Results: Among 13 354 newborns in the CBHS cohort, characteristics of 12 938 children were stratified by sex and gestational age (GA). Of those, 6567 children (50.8%) were male; 5259 children (40.6%) were born at 37 to 39 weeks' GA, and 7679 children (59.4%) were born at 40 to 42 weeks' GA. Compared with children born at 40 to 42 weeks' GA, those born at 37 to 39 weeks' GA had lower birth weight, Apgar scores at 5 minutes, placental weight, and placental-fetal weight ratio. Children born at 37 to 39 weeks' GA vs those born at 40 to 42 weeks' GA were more frequently small for GA at birth and more likely to have placental insufficiency and exposure to maternal preeclampsia, maternal diabetes, maternal kidney disease, and maternal hypertension. Among children born at 37 to 39 weeks' GA, reference intervals were 0.54 to 1.08 mg/dL for creatinine and 5.32 to 14.67 mg/dL for urea; among children born at 40 to 42 weeks' GA, reference intervals were 0.57 to 1.19 mg/dL for creatinine and 5.60 to 14.85 mg/dL for urea. At birth, multifactorially adjusted odds ratios among children exposed to preeclampsia were 9.40 (95% CI, 1.68-52.54) for a venous creatinine concentration higher than the upper reference limit, 4.29 (95% CI, 1.32-13.93) for a venous creatinine concentration higher than the 90th percentile, and 3.10 (95% CI, 1.14-8.46) for a venous creatinine concentration higher than the 80th percentile.

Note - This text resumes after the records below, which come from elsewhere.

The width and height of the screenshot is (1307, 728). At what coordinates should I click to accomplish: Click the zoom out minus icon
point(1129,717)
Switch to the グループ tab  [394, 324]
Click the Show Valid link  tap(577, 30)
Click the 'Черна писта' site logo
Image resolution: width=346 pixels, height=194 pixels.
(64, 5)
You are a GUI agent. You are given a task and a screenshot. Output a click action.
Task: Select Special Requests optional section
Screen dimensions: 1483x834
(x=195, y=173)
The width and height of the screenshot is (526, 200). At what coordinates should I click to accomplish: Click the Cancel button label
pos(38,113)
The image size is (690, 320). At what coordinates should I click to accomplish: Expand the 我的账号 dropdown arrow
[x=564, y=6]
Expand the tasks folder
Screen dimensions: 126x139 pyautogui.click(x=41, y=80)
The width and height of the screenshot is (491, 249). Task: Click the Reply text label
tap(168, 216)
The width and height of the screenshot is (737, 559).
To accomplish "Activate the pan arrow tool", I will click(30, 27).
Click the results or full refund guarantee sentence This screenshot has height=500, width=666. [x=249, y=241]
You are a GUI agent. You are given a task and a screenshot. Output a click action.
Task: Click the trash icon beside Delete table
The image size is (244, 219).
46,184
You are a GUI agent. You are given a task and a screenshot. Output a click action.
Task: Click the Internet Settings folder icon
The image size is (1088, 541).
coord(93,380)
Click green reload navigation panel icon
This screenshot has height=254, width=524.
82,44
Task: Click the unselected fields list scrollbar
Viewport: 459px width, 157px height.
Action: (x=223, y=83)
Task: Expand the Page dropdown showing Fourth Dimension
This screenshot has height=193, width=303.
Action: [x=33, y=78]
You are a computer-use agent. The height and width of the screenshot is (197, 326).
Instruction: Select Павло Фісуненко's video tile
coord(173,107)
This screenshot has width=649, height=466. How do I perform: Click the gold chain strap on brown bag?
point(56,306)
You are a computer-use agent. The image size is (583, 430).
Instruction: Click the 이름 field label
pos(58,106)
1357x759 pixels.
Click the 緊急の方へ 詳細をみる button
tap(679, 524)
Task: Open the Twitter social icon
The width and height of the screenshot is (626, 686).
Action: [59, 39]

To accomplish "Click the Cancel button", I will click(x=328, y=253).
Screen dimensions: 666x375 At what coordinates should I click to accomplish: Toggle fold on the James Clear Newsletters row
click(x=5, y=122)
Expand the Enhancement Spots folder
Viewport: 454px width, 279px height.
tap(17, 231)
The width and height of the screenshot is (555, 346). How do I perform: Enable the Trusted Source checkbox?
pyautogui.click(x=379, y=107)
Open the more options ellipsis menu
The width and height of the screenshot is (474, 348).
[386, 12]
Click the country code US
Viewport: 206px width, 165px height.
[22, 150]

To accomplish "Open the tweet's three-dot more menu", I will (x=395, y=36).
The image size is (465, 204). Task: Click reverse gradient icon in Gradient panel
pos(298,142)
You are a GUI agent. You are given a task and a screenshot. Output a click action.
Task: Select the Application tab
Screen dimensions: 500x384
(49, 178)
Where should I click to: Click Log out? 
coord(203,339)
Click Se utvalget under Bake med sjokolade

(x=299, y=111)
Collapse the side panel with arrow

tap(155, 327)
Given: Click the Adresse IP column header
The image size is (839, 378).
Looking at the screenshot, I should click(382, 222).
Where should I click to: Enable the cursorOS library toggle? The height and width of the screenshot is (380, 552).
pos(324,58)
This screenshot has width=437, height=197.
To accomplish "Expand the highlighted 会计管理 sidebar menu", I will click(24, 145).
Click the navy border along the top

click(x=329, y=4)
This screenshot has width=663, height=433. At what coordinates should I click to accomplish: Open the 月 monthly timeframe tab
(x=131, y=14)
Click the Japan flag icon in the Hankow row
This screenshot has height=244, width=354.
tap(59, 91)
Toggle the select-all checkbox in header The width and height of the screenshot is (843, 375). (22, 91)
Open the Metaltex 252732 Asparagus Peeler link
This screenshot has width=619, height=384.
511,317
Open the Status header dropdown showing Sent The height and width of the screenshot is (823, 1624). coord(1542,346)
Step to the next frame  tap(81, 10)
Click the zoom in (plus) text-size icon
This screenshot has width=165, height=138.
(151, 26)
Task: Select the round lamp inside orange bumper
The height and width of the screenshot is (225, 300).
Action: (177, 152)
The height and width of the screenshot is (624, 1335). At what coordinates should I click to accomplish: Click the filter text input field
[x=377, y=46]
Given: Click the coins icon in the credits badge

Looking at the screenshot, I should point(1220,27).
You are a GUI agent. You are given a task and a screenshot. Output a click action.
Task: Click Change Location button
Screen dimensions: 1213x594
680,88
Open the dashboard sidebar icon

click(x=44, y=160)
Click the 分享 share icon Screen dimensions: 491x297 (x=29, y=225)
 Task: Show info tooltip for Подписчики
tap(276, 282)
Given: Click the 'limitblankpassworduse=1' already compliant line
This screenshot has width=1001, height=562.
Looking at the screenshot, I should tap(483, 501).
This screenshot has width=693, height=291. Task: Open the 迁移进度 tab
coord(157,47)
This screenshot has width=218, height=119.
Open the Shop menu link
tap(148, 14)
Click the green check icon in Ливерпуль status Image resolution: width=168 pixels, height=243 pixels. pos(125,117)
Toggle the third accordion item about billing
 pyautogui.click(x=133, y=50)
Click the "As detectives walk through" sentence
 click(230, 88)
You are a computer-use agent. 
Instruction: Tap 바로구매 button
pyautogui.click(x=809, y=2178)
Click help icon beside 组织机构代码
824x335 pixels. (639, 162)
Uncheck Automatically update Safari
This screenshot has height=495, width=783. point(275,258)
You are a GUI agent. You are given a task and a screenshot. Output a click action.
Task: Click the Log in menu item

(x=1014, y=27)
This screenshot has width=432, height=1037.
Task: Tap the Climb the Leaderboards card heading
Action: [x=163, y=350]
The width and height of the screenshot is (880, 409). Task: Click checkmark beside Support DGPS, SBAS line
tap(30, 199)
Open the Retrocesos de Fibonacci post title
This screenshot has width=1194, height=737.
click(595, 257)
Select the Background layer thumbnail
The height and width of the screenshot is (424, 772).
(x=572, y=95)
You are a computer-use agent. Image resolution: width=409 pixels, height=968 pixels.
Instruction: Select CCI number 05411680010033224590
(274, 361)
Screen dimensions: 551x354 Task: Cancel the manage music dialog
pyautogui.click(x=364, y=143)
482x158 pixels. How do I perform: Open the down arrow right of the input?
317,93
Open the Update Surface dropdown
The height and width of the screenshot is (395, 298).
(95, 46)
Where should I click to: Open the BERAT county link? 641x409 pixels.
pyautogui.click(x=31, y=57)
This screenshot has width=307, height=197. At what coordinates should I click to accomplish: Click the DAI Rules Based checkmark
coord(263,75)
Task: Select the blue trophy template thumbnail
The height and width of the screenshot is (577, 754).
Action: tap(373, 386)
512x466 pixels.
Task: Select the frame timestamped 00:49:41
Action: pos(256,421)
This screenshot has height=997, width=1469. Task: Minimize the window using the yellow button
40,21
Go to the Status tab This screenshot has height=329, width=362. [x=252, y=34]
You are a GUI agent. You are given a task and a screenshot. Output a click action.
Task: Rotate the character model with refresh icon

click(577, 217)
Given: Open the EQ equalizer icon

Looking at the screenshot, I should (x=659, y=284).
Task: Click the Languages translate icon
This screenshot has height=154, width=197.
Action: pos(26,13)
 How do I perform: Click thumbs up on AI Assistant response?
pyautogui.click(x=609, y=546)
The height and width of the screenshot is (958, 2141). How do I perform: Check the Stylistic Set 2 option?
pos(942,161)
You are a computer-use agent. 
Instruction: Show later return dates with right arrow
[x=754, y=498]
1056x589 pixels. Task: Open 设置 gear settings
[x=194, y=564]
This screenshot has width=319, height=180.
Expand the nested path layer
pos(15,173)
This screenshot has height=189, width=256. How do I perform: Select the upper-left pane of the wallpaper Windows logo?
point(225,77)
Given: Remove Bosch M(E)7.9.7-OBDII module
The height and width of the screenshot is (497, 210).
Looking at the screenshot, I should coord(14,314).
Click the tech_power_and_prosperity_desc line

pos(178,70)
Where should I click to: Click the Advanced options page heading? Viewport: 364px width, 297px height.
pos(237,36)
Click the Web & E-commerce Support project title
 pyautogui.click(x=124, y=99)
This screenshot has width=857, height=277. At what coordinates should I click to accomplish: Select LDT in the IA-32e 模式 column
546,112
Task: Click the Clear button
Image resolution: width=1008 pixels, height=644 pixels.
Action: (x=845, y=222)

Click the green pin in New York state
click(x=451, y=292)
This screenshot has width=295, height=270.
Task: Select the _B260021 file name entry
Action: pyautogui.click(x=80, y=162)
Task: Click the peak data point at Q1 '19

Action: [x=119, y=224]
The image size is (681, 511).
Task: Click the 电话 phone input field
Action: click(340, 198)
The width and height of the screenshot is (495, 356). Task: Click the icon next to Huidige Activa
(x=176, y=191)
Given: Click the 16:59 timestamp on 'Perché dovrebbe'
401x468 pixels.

Conclusions and relevance: In this study, improved reference intervals for creatinine and urea concentrations were generated. Preeclampsia was associated with an increased risk of high newborn creatinine concentrations, suggesting that newborns of mothers with preeclampsia need closer observation of their kidney function.

Figure 1.. Creatinine and Urea Concentrations in Maternal Venous, Umbilical Cord, and Newborn Venous Blood at Birth

The area under the density curve represents probability and therefore sums to 1. The scale of the y-axis in each density plot was determined by the range of the x-axis and ranges from 1 to infinity. P values were derived from unpaired t tests comparing maternal venous blood with newborn venous blood and umbilical cord blood. Paired t tests were used to compare newborn venous blood with umbilical cord blood. Equations used in the linear regression modeling of newborn venous blood as a function of umbilical cord blood, stratified by gestational age, are provided in the Results section under Comparison of Umbilical Cord Blood, Maternal Venous Blood, and Newborn Venous Blood at Birth.

Figure 2.. Development of Creatinine and Urea Concentrations in Venous Blood in Early Childhood

The area under the density curve represents probability and therefore sums to 1. The scale of the y-axis in each density plot was determined by the range of the x-axis and ranges from 1 to infinity. P values were derived from unpaired t tests.

Figure 3.. Association of Maternal Comorbidities With Risk of High Neonatal Creatinine Concentrations

Odds ratios (ORs) of a newborn having an umbilical cord blood creatinine concentration higher than the upper reference limit (0.98 mg/dL) as a function of maternal comorbidities. The ORs, 95% CIs, and P values were derived from logistic regression analysis. Individuals represent the number of newborns with and without recorded maternal comorbidity. Events represent the number of newborns with a creatinine concentration higher than the upper reference limit. In the multifactorially adjusted model, ORs were adjusted for maternal age at birth, child’s sex, gestational age, birth weight, birth length, multiple births, and placental-fetal weight ratio higher or lower than the median. BMI indicates body mass index (calculated as weight in kilograms divided by height in meters squared).